Stored data:
..............................

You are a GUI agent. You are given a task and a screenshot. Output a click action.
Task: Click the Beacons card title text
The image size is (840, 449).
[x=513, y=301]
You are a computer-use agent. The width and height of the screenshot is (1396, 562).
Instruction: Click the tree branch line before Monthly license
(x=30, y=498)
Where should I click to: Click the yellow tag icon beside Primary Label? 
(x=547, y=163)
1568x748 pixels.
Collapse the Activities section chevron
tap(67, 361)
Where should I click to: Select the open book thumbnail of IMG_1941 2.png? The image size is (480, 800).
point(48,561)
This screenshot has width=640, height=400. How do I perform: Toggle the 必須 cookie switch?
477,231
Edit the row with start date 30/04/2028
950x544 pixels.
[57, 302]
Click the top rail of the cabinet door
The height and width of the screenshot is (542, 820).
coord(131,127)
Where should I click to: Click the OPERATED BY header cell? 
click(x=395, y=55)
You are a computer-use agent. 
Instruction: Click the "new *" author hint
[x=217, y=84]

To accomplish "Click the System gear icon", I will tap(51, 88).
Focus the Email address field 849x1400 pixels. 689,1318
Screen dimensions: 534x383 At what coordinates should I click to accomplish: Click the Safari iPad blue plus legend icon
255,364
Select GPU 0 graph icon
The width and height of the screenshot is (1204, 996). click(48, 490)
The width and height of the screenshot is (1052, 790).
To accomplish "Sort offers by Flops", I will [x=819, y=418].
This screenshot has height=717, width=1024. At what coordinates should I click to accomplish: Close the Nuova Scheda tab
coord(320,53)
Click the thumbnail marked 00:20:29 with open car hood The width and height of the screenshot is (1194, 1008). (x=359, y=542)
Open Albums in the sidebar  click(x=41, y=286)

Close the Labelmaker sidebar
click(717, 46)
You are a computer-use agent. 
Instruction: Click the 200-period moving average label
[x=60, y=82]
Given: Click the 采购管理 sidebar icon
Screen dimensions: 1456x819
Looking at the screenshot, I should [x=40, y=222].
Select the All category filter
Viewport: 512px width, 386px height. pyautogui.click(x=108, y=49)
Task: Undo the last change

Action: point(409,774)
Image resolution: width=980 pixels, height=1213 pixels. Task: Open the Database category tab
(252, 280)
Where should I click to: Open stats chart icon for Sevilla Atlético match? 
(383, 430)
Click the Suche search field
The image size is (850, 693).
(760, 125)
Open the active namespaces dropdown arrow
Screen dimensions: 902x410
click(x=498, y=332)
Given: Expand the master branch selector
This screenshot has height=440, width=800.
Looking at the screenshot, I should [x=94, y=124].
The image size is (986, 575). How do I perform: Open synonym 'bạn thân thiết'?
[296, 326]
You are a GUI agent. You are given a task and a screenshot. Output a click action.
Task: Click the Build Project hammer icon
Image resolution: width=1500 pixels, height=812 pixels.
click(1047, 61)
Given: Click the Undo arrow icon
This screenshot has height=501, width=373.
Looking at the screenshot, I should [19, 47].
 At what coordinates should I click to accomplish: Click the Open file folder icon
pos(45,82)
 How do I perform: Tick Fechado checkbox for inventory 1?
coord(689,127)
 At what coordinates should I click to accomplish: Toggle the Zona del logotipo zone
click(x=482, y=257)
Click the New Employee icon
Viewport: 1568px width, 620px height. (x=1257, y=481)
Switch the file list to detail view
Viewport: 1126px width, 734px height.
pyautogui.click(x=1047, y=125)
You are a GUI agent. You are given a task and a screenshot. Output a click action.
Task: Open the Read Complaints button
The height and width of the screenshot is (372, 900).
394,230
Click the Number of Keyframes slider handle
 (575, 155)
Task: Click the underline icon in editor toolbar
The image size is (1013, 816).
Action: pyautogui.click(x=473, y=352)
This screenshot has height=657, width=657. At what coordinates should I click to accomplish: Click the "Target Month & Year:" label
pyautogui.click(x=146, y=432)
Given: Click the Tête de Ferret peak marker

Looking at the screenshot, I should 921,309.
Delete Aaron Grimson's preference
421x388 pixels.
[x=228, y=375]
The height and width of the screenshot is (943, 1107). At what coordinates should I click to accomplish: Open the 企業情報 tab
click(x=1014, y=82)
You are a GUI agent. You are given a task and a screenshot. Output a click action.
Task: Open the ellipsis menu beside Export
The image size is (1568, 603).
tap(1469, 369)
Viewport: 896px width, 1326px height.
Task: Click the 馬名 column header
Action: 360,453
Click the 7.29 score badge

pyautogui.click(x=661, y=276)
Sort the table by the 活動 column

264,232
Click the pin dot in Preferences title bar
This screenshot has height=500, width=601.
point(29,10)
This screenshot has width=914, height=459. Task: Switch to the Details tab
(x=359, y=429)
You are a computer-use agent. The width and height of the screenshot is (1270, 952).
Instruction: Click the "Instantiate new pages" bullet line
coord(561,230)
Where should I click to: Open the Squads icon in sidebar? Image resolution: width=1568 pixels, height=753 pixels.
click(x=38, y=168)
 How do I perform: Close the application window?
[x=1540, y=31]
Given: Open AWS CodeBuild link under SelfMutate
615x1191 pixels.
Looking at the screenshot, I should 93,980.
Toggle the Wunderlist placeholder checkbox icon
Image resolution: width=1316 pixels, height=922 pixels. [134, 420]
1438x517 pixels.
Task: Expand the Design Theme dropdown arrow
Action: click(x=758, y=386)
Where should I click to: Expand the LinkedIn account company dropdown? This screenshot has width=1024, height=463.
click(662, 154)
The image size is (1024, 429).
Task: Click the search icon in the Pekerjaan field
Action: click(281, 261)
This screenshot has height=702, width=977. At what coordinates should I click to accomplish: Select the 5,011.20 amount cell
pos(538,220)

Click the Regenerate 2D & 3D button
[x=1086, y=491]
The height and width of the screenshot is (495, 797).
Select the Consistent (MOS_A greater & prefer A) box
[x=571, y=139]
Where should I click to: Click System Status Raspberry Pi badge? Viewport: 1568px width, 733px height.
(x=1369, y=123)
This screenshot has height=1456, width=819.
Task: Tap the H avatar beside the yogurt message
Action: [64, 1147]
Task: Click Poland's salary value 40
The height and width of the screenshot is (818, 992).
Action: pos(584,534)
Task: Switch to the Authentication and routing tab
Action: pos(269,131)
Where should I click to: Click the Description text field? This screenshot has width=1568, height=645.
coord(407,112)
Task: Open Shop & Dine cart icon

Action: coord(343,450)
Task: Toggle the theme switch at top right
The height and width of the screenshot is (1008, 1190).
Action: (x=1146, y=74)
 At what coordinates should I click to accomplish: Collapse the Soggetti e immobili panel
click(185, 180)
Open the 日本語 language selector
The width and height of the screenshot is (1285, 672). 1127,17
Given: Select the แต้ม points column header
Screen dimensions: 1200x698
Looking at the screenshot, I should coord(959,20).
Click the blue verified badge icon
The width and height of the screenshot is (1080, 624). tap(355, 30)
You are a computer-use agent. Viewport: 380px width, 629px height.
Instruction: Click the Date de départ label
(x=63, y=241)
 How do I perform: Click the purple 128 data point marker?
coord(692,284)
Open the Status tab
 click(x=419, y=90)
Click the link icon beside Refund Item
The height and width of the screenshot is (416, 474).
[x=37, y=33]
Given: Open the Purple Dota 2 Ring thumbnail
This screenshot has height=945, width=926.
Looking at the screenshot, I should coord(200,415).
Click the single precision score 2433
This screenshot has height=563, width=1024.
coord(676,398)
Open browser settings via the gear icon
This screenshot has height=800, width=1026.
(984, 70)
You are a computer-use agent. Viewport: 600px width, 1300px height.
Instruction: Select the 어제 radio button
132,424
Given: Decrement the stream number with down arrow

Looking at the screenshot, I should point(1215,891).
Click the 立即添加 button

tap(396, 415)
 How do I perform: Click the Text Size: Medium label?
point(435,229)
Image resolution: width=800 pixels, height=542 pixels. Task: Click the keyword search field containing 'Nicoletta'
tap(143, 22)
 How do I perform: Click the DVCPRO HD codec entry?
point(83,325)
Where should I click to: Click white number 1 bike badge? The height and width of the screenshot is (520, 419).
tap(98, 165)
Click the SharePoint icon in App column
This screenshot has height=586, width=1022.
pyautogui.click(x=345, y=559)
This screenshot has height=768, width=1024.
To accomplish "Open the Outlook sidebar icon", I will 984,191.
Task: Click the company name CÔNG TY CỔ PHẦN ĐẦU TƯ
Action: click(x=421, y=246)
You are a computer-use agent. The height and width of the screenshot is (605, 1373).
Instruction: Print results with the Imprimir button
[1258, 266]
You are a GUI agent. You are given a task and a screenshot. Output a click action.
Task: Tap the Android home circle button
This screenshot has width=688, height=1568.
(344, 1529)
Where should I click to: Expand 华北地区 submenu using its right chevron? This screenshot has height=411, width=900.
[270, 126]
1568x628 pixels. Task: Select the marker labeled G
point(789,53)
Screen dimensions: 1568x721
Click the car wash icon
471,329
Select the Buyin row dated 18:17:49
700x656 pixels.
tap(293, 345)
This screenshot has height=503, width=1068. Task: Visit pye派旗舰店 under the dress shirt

..............................

What you have to do :: Your answer must consist solely of the lines above between the line holding "Where should I click to: Click the OPERATED" and the line holding "Focus the Email", inclusive, copied exactly.

Your response ::
Where should I click to: Click the OPERATED BY header cell? 
click(x=395, y=55)
You are a computer-use agent. 
Instruction: Click the "new *" author hint
[x=217, y=84]

To accomplish "Click the System gear icon", I will tap(51, 88).
Focus the Email address field 849x1400 pixels. 689,1318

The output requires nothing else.